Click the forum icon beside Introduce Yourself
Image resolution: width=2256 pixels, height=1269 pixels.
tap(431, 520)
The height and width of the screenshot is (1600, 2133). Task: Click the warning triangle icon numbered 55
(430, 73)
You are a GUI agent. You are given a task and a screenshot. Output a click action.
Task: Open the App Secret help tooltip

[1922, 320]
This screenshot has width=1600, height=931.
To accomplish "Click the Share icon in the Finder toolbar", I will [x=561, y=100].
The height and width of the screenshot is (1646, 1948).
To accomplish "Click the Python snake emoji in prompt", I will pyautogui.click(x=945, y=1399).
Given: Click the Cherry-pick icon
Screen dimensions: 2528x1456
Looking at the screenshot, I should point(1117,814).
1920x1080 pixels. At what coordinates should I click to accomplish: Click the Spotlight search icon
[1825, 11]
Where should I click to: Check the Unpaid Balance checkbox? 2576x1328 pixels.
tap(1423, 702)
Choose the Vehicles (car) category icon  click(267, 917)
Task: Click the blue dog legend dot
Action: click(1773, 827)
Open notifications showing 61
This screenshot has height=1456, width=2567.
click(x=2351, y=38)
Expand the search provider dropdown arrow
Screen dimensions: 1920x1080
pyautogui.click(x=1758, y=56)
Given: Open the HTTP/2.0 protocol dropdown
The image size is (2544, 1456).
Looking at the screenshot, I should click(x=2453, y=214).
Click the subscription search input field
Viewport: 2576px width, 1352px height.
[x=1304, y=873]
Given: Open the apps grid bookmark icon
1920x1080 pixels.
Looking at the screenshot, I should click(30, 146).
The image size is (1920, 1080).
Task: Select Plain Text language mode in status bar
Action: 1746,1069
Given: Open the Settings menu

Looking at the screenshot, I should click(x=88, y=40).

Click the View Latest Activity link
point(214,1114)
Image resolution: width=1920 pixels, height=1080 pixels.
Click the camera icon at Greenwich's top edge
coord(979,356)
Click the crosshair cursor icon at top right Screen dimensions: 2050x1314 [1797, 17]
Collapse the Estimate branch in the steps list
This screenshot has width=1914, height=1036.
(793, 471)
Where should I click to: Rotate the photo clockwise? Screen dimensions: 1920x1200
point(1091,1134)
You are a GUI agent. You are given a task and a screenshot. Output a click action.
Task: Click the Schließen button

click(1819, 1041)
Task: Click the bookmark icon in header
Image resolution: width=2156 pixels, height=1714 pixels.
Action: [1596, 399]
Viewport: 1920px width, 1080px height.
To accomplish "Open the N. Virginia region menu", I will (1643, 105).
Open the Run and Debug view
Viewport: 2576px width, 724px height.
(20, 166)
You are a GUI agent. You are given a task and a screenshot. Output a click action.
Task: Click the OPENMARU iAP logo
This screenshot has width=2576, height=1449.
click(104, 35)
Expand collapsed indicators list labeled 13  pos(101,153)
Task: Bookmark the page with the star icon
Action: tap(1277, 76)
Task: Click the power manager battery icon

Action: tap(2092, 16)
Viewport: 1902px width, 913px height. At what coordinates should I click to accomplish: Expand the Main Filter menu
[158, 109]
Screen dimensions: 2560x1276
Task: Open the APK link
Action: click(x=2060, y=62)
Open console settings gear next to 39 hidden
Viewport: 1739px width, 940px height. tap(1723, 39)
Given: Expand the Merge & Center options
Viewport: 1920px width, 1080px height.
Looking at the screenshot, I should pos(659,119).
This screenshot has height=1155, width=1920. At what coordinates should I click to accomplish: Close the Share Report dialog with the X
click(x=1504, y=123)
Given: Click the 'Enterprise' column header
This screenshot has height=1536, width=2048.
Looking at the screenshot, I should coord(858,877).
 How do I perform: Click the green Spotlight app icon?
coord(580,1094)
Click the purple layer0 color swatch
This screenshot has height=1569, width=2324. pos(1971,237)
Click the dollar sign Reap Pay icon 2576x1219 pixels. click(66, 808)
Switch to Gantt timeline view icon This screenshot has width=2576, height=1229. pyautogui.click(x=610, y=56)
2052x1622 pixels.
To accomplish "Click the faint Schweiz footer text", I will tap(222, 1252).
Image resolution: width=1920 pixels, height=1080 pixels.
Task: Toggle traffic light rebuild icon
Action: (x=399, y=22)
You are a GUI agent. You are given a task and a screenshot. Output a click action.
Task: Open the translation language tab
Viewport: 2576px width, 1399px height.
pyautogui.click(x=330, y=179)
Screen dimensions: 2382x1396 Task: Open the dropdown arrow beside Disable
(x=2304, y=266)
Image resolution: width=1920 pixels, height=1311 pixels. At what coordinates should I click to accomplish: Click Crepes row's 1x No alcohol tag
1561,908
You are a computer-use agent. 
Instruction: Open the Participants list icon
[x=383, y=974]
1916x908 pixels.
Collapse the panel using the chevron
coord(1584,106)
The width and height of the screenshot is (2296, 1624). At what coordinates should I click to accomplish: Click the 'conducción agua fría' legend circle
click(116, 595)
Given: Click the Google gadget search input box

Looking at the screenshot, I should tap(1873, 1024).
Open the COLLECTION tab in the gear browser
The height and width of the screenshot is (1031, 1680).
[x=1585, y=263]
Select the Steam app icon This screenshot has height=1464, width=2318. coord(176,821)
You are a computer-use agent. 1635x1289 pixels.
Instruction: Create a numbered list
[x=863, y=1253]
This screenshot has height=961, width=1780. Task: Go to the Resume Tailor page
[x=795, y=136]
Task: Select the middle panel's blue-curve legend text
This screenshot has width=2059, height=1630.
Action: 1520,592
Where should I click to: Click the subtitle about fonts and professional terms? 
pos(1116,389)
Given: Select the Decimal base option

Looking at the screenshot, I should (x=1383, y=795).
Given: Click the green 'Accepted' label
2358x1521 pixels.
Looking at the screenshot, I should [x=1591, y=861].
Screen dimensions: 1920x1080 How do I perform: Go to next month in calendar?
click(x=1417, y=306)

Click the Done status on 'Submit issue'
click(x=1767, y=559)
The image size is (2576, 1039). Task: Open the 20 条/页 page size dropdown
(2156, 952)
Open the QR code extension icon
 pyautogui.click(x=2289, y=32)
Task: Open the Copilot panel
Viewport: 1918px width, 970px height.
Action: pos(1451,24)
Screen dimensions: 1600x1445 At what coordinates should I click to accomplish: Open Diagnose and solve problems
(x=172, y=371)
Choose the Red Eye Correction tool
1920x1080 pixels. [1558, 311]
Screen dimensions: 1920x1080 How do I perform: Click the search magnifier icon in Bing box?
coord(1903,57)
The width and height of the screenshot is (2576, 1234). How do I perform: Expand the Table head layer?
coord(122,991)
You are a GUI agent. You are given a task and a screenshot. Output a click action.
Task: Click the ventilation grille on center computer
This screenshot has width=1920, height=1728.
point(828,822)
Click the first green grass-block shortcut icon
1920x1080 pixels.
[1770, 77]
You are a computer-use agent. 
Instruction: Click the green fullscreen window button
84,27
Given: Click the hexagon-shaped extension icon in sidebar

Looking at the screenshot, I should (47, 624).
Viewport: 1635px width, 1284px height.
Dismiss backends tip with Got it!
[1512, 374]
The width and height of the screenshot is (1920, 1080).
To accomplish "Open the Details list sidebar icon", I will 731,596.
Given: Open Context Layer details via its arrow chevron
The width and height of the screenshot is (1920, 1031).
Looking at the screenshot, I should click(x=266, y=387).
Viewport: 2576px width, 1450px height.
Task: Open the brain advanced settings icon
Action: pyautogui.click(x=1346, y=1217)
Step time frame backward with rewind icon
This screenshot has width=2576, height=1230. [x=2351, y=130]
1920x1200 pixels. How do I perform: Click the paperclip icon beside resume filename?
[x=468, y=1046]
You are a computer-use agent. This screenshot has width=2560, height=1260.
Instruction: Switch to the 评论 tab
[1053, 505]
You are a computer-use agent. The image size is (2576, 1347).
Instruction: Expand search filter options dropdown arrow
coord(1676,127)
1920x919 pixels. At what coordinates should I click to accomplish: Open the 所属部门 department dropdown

EXERCISE REQUIREMENTS:
From the records above, copy each line in which the string "computer" occurs.

PROBLEM SOLUTION:
You are a computer-use agent. 
You are a computer-use agent. 1635x1289 pixels.
Task: Click the ventilation grille on center computer
You are a computer-use agent. 
You are a computer-use agent. This screenshot has width=2560, height=1260.
You are a computer-use agent. The image size is (2576, 1347).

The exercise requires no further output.